**EXERCISE PROMPT:**
Return every line below exactly, leaving nothing out.

Data extracted from a collection:
------------------------

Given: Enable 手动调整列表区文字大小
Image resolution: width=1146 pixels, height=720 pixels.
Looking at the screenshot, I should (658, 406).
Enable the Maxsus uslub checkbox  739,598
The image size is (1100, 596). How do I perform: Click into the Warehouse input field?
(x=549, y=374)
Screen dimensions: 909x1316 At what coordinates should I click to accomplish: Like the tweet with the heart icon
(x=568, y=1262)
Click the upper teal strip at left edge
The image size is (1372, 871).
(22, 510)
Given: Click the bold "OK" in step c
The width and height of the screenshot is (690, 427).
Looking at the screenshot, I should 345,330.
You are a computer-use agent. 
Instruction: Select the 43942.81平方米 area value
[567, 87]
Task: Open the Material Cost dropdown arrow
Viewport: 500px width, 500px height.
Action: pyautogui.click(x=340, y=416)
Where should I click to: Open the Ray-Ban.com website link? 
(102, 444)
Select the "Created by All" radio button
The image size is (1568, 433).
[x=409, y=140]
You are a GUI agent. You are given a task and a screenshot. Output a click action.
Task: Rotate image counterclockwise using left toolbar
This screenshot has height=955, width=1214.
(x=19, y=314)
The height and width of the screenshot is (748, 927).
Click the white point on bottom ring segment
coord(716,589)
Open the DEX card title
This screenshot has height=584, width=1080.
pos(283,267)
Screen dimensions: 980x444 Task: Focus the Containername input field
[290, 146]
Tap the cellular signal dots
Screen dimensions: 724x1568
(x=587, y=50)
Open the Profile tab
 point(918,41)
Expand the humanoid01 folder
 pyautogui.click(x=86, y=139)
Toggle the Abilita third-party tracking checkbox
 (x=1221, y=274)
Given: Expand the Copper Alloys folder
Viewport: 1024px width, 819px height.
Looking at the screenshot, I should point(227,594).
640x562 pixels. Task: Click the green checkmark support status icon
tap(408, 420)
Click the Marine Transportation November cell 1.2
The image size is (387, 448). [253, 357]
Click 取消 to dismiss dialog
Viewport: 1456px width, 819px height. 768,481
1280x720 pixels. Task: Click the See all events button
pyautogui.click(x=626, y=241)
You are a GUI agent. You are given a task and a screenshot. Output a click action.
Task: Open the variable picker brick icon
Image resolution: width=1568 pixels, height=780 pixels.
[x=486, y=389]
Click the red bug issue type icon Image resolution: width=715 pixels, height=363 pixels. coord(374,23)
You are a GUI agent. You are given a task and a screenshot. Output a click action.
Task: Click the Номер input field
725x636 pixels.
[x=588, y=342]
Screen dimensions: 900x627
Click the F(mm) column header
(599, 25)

------------------------

**EXERCISE OUTPUT:**
Given: Enable 手动调整列表区文字大小
Image resolution: width=1146 pixels, height=720 pixels.
Looking at the screenshot, I should (658, 406).
Enable the Maxsus uslub checkbox  739,598
The image size is (1100, 596). How do I perform: Click into the Warehouse input field?
(x=549, y=374)
Screen dimensions: 909x1316 At what coordinates should I click to accomplish: Like the tweet with the heart icon
(x=568, y=1262)
Click the upper teal strip at left edge
The image size is (1372, 871).
(22, 510)
Given: Click the bold "OK" in step c
The width and height of the screenshot is (690, 427).
Looking at the screenshot, I should 345,330.
You are a computer-use agent. 
Instruction: Select the 43942.81平方米 area value
[567, 87]
Task: Open the Material Cost dropdown arrow
Viewport: 500px width, 500px height.
Action: pyautogui.click(x=340, y=416)
Where should I click to: Open the Ray-Ban.com website link? 
(102, 444)
Select the "Created by All" radio button
The image size is (1568, 433).
[x=409, y=140]
You are a GUI agent. You are given a task and a screenshot. Output a click action.
Task: Rotate image counterclockwise using left toolbar
This screenshot has height=955, width=1214.
(x=19, y=314)
The height and width of the screenshot is (748, 927).
Click the white point on bottom ring segment
coord(716,589)
Open the DEX card title
This screenshot has height=584, width=1080.
pos(283,267)
Screen dimensions: 980x444 Task: Focus the Containername input field
[290, 146]
Tap the cellular signal dots
Screen dimensions: 724x1568
(x=587, y=50)
Open the Profile tab
 point(918,41)
Expand the humanoid01 folder
 pyautogui.click(x=86, y=139)
Toggle the Abilita third-party tracking checkbox
 (x=1221, y=274)
Given: Expand the Copper Alloys folder
Viewport: 1024px width, 819px height.
Looking at the screenshot, I should point(227,594).
640x562 pixels. Task: Click the green checkmark support status icon
tap(408, 420)
Click the Marine Transportation November cell 1.2
The image size is (387, 448). [253, 357]
Click 取消 to dismiss dialog
Viewport: 1456px width, 819px height. 768,481
1280x720 pixels. Task: Click the See all events button
pyautogui.click(x=626, y=241)
You are a GUI agent. You are given a task and a screenshot. Output a click action.
Task: Open the variable picker brick icon
Image resolution: width=1568 pixels, height=780 pixels.
[x=486, y=389]
Click the red bug issue type icon Image resolution: width=715 pixels, height=363 pixels. coord(374,23)
You are a GUI agent. You are given a task and a screenshot. Output a click action.
Task: Click the Номер input field
725x636 pixels.
[x=588, y=342]
Screen dimensions: 900x627
Click the F(mm) column header
(599, 25)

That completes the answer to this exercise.